> _REQUIRED WORK_
Format as a numbered list, omitting blank lines, the items starting with the line containing "What do you see at coordinates (334, 116)" and continuing through the line containing "I want to click on full-badge: ⚡FULL, so".

> _EXERCISE INPUT_
Segment Open

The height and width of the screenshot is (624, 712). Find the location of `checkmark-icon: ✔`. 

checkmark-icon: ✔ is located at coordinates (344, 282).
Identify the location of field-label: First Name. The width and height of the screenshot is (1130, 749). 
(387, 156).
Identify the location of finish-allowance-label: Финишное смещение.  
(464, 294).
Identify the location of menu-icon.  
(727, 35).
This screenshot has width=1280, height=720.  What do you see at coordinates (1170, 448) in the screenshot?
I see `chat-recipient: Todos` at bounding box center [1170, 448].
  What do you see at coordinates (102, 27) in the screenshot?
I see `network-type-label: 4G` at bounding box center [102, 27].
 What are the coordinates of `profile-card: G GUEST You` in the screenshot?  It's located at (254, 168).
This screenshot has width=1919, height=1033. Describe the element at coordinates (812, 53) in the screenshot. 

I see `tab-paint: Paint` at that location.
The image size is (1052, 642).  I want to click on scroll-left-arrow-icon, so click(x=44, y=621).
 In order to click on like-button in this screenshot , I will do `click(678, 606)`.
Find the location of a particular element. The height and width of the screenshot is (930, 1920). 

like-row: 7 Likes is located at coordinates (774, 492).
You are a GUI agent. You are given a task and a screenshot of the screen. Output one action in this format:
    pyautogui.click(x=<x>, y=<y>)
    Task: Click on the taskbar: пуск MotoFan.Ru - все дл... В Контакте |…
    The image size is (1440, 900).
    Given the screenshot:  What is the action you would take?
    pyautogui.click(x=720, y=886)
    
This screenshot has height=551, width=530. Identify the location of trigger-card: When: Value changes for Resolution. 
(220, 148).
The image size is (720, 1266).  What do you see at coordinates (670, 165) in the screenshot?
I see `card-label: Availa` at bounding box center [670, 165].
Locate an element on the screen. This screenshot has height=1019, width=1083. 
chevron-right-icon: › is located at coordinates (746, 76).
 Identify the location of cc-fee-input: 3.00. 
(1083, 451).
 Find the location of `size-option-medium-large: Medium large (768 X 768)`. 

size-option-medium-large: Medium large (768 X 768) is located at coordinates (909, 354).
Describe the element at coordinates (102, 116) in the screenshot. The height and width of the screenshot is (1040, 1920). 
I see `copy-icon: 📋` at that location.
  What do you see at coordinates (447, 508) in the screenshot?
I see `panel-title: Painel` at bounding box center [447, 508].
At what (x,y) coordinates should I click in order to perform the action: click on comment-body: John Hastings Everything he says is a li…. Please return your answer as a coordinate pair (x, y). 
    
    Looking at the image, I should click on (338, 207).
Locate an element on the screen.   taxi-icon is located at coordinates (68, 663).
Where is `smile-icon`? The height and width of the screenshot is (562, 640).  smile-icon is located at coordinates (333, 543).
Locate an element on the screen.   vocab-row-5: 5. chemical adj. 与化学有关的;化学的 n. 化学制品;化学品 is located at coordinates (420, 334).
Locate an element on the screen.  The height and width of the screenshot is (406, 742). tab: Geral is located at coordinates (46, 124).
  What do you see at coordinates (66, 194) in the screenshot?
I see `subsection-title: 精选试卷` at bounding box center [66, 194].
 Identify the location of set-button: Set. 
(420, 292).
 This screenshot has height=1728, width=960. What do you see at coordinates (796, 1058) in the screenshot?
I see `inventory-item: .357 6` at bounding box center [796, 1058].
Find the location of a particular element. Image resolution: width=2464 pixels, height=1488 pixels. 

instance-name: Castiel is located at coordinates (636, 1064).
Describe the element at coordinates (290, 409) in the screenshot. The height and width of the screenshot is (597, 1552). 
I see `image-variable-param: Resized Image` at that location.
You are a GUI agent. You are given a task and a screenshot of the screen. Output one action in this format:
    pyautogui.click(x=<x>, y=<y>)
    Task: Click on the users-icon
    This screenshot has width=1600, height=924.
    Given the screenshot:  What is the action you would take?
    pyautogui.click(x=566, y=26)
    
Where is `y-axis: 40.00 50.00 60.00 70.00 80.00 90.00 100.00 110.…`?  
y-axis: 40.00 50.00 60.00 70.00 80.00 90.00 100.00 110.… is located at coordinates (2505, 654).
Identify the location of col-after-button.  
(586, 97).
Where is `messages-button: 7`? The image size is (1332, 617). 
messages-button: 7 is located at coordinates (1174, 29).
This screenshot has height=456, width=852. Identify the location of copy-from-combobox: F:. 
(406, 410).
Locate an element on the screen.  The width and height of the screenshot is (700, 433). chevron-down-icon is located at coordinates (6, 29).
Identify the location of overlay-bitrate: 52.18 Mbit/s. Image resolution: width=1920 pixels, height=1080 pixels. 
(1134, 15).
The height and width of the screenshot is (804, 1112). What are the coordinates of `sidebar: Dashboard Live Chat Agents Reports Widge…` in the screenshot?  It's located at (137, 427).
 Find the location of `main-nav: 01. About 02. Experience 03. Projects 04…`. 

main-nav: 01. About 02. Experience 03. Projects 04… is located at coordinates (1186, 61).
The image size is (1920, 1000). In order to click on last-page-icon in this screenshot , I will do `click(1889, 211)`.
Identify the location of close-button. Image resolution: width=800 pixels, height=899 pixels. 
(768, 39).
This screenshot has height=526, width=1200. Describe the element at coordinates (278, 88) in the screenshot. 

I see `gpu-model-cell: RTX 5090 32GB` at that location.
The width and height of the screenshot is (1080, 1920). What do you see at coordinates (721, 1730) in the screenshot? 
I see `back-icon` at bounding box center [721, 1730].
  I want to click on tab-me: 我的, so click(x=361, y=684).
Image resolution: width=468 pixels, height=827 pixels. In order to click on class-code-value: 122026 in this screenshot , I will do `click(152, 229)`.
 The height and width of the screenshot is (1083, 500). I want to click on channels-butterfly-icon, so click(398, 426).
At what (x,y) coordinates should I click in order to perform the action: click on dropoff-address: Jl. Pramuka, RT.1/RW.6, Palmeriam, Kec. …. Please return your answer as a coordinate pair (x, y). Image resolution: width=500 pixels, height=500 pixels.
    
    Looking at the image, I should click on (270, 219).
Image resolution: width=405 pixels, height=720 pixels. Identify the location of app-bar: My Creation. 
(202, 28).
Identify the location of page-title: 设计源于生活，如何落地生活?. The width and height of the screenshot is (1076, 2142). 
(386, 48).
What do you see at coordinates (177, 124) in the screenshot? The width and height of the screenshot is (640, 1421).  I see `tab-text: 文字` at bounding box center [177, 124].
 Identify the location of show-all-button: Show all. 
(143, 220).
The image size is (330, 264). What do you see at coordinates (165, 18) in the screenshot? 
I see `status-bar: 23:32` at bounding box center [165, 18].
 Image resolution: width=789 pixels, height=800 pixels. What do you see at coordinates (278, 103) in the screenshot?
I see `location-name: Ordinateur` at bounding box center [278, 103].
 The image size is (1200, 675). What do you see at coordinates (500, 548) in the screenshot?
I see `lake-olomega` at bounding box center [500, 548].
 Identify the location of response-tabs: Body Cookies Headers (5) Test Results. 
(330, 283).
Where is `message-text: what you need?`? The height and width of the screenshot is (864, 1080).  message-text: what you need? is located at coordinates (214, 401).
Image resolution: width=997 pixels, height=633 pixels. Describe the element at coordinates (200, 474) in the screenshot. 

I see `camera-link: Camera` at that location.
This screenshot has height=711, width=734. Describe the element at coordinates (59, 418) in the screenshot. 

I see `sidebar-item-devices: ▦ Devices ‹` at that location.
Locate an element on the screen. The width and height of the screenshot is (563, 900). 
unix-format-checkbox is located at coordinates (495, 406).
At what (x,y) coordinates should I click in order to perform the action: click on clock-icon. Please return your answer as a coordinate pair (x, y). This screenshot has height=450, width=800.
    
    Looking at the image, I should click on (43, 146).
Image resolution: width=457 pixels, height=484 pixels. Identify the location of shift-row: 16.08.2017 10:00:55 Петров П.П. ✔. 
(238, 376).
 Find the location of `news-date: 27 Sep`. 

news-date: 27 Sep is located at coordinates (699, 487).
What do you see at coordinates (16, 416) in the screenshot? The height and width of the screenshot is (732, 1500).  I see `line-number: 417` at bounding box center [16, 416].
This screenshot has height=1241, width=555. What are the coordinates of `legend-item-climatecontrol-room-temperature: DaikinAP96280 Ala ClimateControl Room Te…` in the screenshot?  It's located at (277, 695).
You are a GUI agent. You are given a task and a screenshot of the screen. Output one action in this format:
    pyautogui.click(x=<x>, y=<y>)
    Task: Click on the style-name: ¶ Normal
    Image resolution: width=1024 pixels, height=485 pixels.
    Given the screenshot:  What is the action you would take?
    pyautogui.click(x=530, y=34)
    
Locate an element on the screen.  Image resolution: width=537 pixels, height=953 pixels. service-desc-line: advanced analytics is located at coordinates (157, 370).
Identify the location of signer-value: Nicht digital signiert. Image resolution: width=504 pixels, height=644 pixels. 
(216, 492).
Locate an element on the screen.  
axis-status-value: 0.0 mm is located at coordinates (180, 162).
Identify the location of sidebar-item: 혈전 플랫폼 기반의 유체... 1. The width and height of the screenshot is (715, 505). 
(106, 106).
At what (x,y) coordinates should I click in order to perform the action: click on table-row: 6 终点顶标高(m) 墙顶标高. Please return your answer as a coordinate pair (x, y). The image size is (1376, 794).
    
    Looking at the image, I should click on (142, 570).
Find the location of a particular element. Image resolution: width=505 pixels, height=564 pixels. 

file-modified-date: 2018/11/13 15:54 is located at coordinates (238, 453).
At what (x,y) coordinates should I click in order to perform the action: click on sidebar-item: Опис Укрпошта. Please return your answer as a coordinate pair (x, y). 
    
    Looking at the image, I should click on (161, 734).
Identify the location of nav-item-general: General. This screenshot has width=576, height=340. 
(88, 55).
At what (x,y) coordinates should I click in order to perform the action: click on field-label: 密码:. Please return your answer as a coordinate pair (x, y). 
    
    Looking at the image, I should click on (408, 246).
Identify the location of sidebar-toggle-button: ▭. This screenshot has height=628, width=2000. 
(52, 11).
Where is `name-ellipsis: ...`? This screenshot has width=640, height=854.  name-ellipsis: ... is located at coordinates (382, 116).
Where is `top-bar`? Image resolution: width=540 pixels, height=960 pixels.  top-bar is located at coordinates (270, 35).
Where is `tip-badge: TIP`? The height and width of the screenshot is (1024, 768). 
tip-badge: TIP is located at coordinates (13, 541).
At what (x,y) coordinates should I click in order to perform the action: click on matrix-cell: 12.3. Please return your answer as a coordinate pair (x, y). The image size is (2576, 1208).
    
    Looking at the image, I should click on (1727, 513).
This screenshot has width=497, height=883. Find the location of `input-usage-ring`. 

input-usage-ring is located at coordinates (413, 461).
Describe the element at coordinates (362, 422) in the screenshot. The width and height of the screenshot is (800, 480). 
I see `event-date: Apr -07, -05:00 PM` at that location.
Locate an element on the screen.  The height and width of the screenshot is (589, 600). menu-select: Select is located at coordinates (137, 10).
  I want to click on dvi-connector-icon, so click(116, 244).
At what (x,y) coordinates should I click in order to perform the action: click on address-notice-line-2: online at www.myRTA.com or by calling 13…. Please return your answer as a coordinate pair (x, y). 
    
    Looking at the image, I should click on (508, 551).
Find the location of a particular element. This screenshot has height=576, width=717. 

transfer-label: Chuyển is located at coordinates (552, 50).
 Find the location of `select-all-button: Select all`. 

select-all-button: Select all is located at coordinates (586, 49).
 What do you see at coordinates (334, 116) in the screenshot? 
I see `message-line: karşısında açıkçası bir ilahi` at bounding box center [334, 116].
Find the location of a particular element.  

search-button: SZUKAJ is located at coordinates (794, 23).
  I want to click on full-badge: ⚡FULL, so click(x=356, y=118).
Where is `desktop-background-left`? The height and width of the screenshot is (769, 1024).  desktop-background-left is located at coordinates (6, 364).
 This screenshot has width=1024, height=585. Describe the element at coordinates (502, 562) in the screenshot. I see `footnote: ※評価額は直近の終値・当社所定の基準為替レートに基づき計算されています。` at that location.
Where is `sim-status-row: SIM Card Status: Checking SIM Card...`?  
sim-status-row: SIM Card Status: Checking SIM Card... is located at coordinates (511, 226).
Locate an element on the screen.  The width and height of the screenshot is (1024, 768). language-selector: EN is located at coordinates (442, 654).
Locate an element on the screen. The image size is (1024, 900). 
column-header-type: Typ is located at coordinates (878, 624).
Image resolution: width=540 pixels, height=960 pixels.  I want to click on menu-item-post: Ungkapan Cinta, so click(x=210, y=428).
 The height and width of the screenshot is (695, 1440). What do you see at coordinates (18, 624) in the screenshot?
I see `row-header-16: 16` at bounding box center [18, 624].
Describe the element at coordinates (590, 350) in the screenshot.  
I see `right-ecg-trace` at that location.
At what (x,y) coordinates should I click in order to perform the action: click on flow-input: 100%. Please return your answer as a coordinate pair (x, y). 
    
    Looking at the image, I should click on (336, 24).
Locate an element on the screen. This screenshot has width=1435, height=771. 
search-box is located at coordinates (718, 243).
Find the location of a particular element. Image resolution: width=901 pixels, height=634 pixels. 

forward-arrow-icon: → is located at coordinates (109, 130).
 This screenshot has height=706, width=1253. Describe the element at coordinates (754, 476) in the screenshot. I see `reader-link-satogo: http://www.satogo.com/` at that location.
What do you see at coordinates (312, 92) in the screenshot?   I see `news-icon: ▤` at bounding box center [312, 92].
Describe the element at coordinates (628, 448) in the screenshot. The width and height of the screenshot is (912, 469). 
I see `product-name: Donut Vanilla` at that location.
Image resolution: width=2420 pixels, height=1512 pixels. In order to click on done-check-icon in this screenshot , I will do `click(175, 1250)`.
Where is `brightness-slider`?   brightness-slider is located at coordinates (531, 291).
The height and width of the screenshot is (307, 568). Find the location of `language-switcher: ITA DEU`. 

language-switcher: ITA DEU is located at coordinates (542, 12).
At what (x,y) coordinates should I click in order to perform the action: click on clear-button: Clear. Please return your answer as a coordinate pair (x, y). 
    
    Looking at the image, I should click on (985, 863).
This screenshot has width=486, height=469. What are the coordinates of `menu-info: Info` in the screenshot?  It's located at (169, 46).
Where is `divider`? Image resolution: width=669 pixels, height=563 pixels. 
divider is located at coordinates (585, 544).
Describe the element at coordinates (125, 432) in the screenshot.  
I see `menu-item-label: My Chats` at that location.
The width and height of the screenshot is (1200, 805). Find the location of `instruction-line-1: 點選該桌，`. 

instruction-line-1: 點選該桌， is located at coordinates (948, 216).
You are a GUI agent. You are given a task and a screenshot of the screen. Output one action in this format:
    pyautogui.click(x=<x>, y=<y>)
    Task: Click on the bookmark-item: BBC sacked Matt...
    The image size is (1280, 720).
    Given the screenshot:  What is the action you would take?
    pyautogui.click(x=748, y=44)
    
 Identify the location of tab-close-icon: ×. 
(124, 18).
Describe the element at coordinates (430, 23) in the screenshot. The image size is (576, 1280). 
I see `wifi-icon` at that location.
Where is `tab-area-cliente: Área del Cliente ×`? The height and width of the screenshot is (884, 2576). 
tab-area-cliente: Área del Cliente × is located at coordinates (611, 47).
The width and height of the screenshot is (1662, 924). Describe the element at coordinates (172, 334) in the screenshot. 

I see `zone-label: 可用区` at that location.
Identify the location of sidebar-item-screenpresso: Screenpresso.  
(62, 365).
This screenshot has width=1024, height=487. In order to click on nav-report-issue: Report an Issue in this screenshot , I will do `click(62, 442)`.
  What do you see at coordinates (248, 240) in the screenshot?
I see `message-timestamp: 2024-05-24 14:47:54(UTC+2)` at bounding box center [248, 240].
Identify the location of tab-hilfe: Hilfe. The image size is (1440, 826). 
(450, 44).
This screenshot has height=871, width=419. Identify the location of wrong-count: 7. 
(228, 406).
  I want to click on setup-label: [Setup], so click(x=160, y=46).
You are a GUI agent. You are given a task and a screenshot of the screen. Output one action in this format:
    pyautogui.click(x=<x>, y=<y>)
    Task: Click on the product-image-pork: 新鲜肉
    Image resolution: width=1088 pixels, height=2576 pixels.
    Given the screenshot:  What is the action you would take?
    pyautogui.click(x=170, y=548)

Segment Closed

> _ANSWER FOR THIS EXERCISE_
1.  What do you see at coordinates (334, 116) in the screenshot? 
2. I see `message-line: karşısında açıkçası bir ilahi` at bounding box center [334, 116].
3. Find the location of a particular element.  
4. search-button: SZUKAJ is located at coordinates (794, 23).
5.   I want to click on full-badge: ⚡FULL, so click(x=356, y=118).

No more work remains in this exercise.